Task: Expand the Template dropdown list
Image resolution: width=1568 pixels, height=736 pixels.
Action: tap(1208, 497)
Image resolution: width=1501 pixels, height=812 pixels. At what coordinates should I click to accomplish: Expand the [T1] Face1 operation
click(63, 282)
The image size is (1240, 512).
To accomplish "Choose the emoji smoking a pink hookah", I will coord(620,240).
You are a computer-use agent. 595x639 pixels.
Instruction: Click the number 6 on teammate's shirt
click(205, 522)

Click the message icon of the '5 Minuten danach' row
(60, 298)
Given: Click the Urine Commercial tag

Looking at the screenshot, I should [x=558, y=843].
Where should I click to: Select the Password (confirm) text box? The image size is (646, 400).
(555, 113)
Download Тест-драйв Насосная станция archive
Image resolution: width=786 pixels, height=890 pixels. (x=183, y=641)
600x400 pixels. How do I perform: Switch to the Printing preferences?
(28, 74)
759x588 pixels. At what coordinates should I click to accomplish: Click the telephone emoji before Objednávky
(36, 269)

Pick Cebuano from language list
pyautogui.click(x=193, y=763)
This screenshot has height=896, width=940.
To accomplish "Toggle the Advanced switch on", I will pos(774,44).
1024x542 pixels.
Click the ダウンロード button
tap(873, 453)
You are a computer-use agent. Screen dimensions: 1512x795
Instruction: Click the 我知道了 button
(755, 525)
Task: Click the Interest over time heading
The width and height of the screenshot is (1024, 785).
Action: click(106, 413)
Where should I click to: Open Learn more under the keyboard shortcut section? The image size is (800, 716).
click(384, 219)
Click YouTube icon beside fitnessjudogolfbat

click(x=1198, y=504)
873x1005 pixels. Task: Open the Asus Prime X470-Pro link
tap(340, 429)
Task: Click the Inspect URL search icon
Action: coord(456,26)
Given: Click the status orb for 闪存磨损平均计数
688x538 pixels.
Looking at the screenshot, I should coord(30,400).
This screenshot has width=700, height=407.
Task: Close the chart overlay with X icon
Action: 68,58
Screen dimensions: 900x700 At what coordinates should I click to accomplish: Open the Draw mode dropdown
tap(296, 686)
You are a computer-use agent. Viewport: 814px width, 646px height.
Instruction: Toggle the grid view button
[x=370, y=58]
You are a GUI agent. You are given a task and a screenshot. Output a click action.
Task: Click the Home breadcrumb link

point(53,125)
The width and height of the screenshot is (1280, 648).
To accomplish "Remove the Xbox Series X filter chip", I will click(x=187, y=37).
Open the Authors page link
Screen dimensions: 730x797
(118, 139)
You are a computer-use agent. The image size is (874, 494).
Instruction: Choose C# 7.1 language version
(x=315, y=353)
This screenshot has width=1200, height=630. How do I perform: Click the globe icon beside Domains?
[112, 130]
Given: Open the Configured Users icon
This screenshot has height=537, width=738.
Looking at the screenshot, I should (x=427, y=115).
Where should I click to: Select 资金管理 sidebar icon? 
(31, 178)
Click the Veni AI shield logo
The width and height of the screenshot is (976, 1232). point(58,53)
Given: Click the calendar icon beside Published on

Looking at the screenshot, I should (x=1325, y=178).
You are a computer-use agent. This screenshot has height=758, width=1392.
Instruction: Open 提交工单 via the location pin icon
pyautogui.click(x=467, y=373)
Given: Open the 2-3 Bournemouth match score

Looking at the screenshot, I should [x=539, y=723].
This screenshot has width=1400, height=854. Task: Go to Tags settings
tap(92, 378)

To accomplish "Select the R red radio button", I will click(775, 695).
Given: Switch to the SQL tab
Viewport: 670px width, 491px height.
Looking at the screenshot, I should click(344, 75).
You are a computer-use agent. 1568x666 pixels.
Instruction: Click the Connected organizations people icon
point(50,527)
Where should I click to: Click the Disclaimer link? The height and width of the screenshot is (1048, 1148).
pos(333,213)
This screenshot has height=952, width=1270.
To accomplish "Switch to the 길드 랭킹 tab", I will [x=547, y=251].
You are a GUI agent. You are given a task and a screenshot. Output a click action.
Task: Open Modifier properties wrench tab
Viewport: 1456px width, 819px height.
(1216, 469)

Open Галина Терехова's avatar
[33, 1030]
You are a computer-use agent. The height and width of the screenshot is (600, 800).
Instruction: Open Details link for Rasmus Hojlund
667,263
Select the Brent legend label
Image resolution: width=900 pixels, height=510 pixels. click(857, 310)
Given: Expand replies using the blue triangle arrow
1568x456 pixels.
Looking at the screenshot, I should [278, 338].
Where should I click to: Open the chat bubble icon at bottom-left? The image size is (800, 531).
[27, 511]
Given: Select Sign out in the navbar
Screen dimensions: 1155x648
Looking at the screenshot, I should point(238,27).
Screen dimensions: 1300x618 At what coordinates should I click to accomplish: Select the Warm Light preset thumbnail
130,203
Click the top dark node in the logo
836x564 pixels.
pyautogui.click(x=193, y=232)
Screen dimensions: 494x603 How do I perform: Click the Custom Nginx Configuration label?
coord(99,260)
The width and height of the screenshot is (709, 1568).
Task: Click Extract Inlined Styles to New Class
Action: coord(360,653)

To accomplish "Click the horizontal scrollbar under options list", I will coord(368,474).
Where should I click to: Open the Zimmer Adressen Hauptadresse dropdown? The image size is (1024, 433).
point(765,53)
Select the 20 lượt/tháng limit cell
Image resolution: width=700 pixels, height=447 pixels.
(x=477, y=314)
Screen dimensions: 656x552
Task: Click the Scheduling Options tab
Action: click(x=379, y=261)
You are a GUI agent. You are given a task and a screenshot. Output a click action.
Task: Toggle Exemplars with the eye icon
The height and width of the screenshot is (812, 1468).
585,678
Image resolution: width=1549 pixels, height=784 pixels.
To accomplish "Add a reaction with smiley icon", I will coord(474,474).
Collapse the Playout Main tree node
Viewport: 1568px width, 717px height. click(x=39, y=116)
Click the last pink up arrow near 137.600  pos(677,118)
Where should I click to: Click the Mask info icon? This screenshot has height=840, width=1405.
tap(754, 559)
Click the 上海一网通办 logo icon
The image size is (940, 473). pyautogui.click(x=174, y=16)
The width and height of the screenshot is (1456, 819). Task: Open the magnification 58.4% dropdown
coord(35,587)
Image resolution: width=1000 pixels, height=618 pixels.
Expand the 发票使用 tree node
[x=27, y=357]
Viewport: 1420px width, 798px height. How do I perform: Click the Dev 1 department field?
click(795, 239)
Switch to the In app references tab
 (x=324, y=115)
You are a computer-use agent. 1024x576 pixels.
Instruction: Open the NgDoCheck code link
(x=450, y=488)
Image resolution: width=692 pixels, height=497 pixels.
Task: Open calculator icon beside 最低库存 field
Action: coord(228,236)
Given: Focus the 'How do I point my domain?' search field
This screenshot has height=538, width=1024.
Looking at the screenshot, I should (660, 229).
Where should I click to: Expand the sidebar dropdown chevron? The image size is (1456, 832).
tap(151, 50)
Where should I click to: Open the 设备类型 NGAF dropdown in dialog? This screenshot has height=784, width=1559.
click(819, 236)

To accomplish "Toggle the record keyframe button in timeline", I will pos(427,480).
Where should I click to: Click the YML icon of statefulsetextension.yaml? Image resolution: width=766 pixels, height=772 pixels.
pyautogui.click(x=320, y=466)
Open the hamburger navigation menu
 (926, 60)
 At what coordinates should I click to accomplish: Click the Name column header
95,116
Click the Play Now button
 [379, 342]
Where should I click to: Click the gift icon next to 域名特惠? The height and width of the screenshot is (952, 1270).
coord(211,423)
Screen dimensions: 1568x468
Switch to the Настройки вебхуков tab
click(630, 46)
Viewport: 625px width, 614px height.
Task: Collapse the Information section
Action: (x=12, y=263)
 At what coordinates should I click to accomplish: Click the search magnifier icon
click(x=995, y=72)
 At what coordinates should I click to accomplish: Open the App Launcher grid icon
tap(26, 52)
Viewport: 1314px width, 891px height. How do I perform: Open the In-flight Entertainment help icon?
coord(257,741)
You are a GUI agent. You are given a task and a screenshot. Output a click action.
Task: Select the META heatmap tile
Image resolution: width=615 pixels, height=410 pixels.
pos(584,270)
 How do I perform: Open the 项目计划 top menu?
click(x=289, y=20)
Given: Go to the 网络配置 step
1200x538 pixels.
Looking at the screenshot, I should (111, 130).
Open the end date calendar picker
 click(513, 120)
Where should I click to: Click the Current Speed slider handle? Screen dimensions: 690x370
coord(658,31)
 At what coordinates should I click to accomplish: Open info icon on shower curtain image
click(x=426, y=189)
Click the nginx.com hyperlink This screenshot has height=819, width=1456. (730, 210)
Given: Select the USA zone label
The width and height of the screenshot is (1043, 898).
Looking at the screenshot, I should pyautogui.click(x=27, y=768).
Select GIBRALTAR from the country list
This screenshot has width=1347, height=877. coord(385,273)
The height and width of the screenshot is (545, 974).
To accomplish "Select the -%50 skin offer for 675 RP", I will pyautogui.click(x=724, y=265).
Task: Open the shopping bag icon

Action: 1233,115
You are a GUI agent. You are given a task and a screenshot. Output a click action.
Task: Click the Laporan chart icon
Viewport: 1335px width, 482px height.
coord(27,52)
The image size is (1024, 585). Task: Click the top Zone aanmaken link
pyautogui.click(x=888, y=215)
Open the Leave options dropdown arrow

====

**Description of the task:** Revise everything from the line containing "search magnifier icon" down to the line containing "coord(257,741)" so that "Click the" stands wherever "Open the" appears. Give only those lines, with nothing else altered.

**The completed task:**
 At what coordinates should I click to accomplish: Click the search magnifier icon
click(x=995, y=72)
 At what coordinates should I click to accomplish: Click the App Launcher grid icon
tap(26, 52)
Viewport: 1314px width, 891px height. How do I perform: Click the In-flight Entertainment help icon?
coord(257,741)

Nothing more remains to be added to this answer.